Exercise description | Continue the piece on brownfield land and the Hungate site in York, starting after its last sentence.

Selected extract |
- - - - -

A view of a ‘brownfield’ site, in summer 2006.
The Hungate development site, with Stonebow House rising up like some kind of brutalist concrete ship from a sea of greenery. This kind of site may be weedy, mainly made up of the ubiquitous buddleia, but it has its own apparently limitless vigour. It needs no maintenance, no artificial feeding or watering, and is valuable to smaller creatures even if we don’t value it much.
Brownfield, in its widest and generally accepted definition, just means previously developed land. It isn’t an attractive word, and suggests desolate industrial sites, all dead and polluted, where nothing grows. As discussion continues over the Local Plan, I keep hearing people on radio phone-ins saying that we should be building only on the brownfield sites — usually because they live near the green belt and don’t want housing building near them.
We are of course building on the brownfield. Maybe not as quickly as some would like, but this bit has been built on since this photo was taken, in June 2006. Part of the Hungate site, since covered with apartments.

- - - - -

Stored rows |

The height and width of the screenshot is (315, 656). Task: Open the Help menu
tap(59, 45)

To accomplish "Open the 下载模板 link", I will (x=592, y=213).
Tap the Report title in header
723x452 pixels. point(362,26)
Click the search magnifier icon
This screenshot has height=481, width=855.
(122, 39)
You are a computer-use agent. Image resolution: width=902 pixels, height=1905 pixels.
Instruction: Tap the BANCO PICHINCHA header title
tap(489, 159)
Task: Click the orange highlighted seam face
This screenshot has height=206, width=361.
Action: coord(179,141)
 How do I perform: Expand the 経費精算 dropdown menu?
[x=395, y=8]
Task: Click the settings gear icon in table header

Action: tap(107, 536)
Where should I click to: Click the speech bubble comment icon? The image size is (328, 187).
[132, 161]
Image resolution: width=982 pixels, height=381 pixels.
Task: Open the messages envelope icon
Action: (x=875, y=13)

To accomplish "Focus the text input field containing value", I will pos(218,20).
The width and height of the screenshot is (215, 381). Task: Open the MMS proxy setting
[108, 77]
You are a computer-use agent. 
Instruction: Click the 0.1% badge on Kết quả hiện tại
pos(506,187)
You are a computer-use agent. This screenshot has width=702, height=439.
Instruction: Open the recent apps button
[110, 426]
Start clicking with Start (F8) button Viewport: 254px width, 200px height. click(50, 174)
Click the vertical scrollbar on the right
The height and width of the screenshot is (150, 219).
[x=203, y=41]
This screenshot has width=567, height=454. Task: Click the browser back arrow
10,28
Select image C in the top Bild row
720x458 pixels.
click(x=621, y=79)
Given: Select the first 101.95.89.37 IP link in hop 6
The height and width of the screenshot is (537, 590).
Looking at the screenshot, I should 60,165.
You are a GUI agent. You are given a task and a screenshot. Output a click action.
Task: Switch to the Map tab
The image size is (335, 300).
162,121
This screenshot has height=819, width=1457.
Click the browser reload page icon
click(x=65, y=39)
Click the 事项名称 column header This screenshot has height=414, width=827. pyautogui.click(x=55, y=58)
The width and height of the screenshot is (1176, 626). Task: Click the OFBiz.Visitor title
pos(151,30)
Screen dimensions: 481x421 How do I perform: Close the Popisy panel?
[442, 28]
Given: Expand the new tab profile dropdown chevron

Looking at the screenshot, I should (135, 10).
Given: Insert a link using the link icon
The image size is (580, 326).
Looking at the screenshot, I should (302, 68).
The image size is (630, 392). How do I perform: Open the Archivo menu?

- - - - -

Task output |
Foxgloves were blooming here, that summer, and as noted at the time this one in particular was so handsome that I thought it was worth a hundred hanging baskets. Bees love these flowers, and the sound of a bumble bee happily stuffing its furry body into the trumpet of a foxglove flower is one of the cheeriest sounds you can hear on a summer evening.
The railway yards on Leeman Road, in summer 2004. A vast area of land where it seemed no one had been for decades. Most memorable were the goldfinches suddenly rising chirruping from the weedy greenness, feeding on August’s bountiful seeding. And the old rolling stock amongst nature’s reclaiming of the place. Rowan trees, full of berries, to feed other creatures later when the colder days came.
More recently, a June evening this year, surprising flowerings on Penley’s Grove Street. The light was too low for me to properly capture the variety of blooms springing up from this weedy patch, white, blue, purple, red, and the foxgloves again. Next to the site where Groves WMC used to be — now townhouses and apartments, all neat and new — this riotous tangle.
Some of the flowers looked to be familiar garden plants rather than the usual weeds.
Towards the back of this yet-to-be-developed brownfield site are boarded up buildings — old coach houses belonging to Settrington House, which originally occupied this site. These buildings and the ornate gate posts at the entrance are all that remains.
These two photos taken from more or less the same spot show how quickly and vigorously the brownfield grows its greenery. This was taken on 12 April 2011.
And this on 19 June 2013.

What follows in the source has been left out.